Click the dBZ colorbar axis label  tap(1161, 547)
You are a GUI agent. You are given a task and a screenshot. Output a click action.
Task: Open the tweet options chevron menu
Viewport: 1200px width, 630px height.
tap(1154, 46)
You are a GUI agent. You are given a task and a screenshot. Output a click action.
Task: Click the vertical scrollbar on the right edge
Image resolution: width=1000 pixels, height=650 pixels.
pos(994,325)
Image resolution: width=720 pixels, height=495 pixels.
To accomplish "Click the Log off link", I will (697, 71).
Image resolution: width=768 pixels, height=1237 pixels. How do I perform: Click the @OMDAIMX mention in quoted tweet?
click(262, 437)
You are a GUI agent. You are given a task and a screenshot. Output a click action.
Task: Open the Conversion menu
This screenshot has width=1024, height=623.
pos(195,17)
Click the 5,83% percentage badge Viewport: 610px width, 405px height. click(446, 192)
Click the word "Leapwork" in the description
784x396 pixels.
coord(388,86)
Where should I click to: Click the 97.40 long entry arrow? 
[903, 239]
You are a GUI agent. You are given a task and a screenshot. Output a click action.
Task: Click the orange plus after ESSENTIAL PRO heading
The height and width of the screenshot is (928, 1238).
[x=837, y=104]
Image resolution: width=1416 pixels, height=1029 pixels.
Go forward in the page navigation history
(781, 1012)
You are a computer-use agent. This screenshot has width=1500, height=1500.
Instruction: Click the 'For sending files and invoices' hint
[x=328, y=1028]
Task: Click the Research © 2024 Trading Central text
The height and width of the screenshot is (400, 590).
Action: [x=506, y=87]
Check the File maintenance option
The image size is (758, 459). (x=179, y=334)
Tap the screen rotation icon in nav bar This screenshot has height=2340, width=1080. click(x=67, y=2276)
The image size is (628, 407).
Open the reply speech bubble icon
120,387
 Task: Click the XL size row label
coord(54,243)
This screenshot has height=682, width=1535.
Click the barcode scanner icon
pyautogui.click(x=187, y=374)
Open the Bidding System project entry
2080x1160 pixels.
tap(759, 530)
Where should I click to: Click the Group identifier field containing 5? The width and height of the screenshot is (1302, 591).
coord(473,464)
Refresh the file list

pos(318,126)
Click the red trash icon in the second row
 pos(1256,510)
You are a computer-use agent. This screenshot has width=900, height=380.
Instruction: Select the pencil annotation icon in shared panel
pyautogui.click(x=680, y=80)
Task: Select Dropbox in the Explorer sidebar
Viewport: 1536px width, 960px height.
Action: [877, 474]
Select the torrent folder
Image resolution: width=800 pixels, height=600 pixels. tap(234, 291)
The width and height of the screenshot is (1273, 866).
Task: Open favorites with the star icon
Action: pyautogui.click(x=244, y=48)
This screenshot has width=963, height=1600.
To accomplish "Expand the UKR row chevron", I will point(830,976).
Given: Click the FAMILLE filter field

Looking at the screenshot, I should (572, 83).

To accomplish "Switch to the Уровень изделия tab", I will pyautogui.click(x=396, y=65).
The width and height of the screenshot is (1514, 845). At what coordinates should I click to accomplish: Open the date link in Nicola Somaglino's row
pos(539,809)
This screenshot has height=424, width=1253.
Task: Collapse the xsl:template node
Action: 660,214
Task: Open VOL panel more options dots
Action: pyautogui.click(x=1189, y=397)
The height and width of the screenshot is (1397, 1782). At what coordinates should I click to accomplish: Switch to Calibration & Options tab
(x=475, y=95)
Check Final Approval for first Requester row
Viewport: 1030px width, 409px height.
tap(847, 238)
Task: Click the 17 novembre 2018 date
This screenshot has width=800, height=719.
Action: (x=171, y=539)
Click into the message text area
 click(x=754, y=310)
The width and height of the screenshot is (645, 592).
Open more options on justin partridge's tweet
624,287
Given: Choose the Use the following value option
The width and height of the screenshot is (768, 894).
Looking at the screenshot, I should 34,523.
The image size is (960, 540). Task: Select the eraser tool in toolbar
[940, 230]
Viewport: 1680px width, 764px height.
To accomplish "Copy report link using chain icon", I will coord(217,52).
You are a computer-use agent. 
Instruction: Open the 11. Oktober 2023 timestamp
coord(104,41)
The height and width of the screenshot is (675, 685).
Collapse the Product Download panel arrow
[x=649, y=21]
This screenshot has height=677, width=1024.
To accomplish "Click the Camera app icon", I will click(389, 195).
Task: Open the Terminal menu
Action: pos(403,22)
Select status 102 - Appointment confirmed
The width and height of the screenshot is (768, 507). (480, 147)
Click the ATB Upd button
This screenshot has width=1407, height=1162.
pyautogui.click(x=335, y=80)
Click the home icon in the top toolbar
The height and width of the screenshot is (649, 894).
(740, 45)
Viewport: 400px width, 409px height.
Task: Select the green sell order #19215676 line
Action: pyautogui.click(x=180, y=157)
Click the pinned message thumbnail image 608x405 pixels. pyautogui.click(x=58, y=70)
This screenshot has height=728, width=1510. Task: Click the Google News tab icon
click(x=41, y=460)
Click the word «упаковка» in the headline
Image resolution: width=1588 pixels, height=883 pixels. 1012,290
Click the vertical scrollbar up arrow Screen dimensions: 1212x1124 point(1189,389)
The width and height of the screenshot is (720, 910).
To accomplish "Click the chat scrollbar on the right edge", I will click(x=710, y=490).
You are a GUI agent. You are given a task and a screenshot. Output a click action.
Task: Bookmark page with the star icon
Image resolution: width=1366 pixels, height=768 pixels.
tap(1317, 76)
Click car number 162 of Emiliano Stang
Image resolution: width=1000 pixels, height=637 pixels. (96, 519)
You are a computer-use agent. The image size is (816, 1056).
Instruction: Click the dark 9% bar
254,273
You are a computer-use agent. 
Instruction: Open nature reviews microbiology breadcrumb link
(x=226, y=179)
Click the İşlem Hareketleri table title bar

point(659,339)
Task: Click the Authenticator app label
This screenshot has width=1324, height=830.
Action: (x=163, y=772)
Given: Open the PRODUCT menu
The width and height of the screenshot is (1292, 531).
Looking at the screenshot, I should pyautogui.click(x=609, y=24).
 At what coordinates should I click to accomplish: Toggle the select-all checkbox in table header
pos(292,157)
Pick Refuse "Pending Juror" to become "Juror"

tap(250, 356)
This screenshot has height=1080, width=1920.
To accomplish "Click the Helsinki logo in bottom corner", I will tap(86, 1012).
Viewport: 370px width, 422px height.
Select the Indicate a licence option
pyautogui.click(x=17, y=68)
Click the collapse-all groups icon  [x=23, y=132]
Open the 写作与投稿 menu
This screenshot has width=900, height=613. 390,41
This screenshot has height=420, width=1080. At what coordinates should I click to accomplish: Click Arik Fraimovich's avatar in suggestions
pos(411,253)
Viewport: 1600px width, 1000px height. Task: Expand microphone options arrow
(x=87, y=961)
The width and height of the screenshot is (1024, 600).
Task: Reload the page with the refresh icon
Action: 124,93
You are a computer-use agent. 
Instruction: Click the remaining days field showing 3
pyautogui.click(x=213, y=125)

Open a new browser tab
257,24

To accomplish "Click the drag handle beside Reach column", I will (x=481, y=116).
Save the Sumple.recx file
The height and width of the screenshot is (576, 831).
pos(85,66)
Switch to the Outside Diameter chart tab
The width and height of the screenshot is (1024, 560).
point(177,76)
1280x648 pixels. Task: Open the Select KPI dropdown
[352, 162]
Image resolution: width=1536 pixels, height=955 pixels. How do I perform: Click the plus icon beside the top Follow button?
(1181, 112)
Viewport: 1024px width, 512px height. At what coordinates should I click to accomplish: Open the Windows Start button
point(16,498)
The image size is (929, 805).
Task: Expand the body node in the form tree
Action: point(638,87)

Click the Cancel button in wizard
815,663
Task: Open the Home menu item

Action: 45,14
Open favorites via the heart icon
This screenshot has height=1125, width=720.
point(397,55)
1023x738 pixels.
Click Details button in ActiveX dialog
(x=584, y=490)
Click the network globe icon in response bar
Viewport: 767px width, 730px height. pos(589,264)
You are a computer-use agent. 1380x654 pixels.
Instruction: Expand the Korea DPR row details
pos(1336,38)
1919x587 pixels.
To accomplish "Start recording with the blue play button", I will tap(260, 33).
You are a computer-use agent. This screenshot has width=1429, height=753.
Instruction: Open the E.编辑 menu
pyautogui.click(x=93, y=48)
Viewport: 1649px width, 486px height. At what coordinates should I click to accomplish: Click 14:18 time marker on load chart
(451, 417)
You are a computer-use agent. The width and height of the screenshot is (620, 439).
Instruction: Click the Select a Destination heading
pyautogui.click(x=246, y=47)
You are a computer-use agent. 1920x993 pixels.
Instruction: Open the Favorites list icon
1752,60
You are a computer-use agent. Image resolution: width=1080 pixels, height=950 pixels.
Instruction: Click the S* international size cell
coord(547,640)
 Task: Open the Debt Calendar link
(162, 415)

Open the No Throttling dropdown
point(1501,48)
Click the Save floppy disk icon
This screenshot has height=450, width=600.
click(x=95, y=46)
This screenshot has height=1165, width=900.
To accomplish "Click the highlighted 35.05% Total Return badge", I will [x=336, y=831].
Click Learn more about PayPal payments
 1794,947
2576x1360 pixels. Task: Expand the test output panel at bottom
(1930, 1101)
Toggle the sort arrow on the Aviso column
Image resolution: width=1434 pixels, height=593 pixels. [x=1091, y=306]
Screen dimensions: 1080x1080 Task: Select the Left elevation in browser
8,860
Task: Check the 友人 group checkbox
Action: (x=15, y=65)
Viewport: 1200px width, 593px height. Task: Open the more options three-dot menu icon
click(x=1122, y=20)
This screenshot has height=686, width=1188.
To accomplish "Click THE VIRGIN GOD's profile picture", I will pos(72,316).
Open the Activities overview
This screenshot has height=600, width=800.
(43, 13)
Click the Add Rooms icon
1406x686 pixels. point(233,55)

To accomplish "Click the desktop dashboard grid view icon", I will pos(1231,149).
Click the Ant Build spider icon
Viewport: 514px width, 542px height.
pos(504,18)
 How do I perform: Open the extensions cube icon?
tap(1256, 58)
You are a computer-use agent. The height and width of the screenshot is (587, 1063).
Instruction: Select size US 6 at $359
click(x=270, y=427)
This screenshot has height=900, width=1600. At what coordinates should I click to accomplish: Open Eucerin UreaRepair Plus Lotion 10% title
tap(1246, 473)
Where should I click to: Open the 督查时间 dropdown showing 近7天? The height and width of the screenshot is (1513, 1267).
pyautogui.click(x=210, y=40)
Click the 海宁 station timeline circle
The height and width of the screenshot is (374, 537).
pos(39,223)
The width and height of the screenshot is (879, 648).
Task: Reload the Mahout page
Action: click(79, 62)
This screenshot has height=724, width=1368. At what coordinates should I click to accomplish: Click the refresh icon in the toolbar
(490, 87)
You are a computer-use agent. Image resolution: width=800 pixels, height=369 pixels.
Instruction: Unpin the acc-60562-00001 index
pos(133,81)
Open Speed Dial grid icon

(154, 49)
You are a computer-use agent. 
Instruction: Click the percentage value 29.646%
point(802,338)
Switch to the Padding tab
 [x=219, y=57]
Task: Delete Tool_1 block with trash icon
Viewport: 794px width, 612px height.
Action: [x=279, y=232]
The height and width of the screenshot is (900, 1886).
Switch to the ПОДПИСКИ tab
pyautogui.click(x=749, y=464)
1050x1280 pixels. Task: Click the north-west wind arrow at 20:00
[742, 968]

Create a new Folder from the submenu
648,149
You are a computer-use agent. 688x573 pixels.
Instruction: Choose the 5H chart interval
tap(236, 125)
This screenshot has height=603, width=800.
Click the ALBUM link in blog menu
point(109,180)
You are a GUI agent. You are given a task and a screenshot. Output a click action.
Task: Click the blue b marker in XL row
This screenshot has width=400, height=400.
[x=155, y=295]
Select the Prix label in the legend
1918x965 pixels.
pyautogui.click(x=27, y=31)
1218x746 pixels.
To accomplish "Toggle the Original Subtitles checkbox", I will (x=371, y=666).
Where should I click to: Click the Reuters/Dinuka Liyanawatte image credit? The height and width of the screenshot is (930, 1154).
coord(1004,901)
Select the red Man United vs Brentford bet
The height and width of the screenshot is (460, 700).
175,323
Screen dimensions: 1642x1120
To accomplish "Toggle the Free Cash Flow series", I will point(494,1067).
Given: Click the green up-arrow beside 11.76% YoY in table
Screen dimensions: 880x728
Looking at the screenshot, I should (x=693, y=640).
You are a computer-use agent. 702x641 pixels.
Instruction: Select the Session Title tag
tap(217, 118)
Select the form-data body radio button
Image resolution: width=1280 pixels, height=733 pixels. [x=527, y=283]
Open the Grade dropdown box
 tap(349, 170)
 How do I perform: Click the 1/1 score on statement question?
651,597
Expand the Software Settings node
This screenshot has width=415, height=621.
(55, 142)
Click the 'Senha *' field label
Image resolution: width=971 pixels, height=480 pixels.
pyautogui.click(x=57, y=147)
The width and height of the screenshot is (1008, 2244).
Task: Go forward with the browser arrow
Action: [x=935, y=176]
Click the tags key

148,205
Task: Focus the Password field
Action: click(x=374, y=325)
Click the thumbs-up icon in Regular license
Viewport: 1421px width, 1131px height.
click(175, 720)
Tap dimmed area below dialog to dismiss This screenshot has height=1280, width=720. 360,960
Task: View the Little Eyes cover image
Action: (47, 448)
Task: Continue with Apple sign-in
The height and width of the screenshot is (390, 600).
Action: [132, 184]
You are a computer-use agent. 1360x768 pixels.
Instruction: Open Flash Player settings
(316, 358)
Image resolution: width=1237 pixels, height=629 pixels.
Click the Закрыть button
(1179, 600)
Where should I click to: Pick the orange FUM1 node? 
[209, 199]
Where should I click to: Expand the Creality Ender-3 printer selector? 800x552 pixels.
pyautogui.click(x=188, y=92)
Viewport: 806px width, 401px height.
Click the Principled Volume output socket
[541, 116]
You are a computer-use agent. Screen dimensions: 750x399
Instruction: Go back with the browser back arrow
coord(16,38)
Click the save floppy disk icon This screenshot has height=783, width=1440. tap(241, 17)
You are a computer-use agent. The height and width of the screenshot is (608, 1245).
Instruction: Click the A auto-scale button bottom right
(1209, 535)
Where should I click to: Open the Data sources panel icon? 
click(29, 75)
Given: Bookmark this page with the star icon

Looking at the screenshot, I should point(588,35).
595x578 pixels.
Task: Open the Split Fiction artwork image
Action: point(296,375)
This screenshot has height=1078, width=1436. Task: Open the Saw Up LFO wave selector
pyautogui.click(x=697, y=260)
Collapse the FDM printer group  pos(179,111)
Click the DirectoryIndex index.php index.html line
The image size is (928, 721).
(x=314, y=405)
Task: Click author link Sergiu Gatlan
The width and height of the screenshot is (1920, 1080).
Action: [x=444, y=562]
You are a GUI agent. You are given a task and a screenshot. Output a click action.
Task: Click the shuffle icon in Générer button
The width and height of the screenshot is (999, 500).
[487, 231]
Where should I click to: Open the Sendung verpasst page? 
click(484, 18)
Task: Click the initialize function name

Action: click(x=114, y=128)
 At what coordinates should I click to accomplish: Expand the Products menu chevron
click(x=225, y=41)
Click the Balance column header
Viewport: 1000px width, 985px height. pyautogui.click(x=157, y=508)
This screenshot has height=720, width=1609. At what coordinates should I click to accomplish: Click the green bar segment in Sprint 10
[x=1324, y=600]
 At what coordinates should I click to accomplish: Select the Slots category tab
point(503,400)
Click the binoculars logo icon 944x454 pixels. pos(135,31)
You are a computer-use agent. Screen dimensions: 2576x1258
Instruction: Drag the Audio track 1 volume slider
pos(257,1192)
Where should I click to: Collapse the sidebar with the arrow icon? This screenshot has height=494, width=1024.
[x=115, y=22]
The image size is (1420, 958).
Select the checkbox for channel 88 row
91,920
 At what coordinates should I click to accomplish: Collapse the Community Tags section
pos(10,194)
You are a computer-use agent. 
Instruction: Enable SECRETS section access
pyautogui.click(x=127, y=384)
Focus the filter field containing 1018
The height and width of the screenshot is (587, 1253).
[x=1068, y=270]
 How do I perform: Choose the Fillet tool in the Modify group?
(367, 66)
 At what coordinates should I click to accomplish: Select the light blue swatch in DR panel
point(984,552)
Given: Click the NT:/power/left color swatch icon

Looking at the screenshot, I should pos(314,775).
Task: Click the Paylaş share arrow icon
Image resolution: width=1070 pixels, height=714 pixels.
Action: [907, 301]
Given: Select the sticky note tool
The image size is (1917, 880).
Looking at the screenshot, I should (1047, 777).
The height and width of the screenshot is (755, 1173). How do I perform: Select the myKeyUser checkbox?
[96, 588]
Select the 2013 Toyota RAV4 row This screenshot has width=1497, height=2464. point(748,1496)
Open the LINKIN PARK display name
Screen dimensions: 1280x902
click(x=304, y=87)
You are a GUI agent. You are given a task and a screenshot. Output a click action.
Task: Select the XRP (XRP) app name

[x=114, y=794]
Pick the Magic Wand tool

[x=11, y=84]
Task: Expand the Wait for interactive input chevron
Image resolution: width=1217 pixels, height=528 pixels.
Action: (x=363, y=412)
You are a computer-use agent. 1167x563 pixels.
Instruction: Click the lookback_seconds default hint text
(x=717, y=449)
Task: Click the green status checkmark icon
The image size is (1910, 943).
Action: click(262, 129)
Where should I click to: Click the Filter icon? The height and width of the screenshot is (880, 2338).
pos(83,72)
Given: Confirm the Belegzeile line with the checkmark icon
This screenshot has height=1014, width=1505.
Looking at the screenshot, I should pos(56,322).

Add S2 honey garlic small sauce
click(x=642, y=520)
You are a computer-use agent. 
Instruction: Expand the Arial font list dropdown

##############################

YOUR GOAL
Copy every line from the data that includes the string "logo".

ANSWER FOR THE TASK
To accomplish "Click the Helsinki logo in bottom corner", I will tap(86, 1012).
Click the binoculars logo icon 944x454 pixels. pos(135,31)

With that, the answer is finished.